Comic strip by Dwaine B. Tinsley

Chester the Molester was a comic strip by Dwaine B. Tinsley (December 31, 1945 – May 23, 2000), cartoon editor of the pornographic magazine Hustler. Tinsley produced the strip's monthly issues for 13 years, from 1976 to 1989. The tongue-in-cheek strip shows Chester, a middle-aged pedophile, joyfully molesting women and young girls, or tricking or attempting to trick them into sexually compromising positions. After increasing controversy, the cartoon became Chester and Hester, Hester as an unattractive middle-aged woman who was Chester's girlfriend in crime. Following the alleged religious conversion of Hustler founder Larry Flynt in 1977, the strip was briefly retooled as Chester the Protector, a reincarnation of Chester who served to protect young girls from rape and seduction.

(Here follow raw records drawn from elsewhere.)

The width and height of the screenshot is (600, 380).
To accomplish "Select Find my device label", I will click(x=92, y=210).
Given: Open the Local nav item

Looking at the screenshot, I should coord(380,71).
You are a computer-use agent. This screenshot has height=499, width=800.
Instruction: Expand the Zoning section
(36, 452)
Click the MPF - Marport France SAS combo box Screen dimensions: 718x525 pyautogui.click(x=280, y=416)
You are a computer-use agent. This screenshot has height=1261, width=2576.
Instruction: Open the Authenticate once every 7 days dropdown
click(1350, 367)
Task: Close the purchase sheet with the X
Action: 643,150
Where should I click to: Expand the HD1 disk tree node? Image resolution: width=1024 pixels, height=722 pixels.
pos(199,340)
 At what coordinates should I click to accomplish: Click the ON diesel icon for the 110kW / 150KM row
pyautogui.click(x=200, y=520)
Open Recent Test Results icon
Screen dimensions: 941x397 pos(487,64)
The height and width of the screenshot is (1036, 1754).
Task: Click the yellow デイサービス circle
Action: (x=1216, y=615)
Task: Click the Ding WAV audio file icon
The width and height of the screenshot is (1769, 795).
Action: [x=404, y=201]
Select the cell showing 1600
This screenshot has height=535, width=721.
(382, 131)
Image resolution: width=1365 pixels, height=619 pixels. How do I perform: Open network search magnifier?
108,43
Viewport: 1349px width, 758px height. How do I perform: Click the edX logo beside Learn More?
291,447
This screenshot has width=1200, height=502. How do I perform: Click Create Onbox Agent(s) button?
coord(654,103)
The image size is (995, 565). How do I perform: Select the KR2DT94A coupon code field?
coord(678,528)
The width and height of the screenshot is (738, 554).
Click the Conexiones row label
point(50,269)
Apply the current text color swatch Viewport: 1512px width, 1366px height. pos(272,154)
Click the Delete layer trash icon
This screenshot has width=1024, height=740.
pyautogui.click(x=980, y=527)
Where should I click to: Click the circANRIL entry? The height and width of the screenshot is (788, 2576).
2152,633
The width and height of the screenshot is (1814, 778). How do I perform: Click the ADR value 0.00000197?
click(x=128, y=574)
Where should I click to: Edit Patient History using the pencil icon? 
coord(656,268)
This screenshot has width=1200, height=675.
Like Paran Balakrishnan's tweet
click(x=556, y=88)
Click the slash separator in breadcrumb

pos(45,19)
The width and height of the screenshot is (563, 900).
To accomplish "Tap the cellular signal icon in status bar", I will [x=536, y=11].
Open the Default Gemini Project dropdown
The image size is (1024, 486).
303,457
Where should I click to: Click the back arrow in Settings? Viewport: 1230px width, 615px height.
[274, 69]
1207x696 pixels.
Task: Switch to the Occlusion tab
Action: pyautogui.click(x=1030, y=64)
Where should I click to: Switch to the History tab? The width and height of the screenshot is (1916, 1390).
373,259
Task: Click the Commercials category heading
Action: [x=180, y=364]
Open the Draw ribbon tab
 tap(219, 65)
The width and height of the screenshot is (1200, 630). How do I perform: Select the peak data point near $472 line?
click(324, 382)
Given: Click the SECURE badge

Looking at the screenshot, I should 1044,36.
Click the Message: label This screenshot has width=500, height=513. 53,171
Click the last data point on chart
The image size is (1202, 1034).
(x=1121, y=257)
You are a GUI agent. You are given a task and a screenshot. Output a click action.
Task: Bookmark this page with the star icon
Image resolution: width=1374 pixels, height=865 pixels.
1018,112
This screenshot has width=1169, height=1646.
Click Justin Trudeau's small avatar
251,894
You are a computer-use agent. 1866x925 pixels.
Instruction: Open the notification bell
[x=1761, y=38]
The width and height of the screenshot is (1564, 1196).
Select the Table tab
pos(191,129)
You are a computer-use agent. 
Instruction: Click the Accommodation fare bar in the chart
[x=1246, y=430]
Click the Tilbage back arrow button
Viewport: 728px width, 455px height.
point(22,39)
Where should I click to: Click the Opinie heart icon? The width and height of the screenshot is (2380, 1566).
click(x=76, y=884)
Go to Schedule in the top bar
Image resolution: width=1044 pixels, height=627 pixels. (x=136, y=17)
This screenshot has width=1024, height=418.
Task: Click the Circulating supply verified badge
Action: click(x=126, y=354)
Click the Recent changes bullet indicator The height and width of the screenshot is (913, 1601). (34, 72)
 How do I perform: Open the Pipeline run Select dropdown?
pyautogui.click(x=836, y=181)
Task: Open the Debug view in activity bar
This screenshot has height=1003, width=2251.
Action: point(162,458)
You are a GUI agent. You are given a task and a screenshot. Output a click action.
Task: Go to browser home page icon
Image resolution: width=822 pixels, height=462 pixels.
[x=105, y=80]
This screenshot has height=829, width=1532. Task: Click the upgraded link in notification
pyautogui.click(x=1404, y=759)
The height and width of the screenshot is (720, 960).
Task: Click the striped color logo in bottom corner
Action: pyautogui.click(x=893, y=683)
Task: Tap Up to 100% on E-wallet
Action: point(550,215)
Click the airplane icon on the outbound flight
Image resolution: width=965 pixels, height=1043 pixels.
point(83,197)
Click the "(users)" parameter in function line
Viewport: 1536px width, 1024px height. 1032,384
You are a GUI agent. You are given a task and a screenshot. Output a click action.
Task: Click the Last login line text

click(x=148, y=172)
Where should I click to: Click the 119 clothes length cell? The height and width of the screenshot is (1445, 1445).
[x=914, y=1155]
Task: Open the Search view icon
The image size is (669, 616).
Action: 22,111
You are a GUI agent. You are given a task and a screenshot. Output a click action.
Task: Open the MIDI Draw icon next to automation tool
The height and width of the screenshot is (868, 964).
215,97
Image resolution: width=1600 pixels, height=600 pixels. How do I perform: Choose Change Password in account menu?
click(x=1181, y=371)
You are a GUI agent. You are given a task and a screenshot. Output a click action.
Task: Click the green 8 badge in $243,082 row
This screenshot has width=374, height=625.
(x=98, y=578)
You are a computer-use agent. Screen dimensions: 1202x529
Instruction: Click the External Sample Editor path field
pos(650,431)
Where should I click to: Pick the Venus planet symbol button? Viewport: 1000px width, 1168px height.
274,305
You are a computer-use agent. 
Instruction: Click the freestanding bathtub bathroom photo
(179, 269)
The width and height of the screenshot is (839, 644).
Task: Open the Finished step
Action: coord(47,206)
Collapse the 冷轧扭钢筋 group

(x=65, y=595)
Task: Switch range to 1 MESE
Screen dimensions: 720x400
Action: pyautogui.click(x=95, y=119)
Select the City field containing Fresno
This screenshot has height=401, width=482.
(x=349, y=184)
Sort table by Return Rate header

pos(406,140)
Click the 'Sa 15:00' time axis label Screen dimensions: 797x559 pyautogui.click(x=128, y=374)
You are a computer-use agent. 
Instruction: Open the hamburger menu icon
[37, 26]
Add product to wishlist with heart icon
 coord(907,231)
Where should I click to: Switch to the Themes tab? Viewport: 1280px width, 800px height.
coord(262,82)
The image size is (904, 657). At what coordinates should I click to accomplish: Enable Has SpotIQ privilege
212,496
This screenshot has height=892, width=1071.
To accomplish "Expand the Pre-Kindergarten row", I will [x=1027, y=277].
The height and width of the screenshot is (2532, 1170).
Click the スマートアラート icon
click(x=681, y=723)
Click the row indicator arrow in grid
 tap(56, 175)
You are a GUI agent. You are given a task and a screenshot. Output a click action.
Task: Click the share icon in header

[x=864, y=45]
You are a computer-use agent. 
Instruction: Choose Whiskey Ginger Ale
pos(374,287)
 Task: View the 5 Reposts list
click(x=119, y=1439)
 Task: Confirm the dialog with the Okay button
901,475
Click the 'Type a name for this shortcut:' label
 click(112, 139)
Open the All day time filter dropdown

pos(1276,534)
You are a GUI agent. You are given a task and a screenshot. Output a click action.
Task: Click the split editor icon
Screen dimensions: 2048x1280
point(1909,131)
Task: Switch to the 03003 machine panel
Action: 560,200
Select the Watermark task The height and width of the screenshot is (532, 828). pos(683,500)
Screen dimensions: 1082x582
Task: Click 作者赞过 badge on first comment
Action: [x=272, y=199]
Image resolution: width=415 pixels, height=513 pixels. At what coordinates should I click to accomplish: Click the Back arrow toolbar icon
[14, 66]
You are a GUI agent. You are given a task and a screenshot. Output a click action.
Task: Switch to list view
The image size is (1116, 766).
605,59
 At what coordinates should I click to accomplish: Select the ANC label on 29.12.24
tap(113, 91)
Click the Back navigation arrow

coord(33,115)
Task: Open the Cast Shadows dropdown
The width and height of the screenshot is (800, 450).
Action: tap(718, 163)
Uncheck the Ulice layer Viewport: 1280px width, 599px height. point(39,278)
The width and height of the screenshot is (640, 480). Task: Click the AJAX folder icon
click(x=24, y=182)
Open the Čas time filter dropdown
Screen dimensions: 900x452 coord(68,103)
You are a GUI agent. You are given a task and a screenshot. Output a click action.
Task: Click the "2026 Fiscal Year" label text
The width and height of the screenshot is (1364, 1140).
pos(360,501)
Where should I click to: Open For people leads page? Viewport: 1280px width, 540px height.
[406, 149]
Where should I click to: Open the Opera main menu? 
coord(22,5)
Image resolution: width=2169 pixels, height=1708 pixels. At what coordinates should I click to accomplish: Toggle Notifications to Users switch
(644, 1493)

Tinsley was arrested on May 18, 1989, after being accused by his 18-year-old daughter Allison of molesting her since she was 13. According to court records, he allegedly told his coworkers, "You can't write about this stuff all the time if you don't experience it." Tinsley was found guilty of five counts of child molestation; he was convicted on January 5, 1990, and was sentenced to six years in prison. During his incarceration, he briefly continued dispatching new strips to Hustler from his cell to be edited by Edward Kuhnel. Tinsley's conviction was overturned in 1992 when an appeals court ruled that the jury should not have based the conviction on his strip, violating the First Amendment. The prosecutor in the case ultimately decided not to retry him after he served 23 months. Flynt claims he did not ask Tinsley about the conviction and defended him. He died of a heart attack in 2000 aged 54.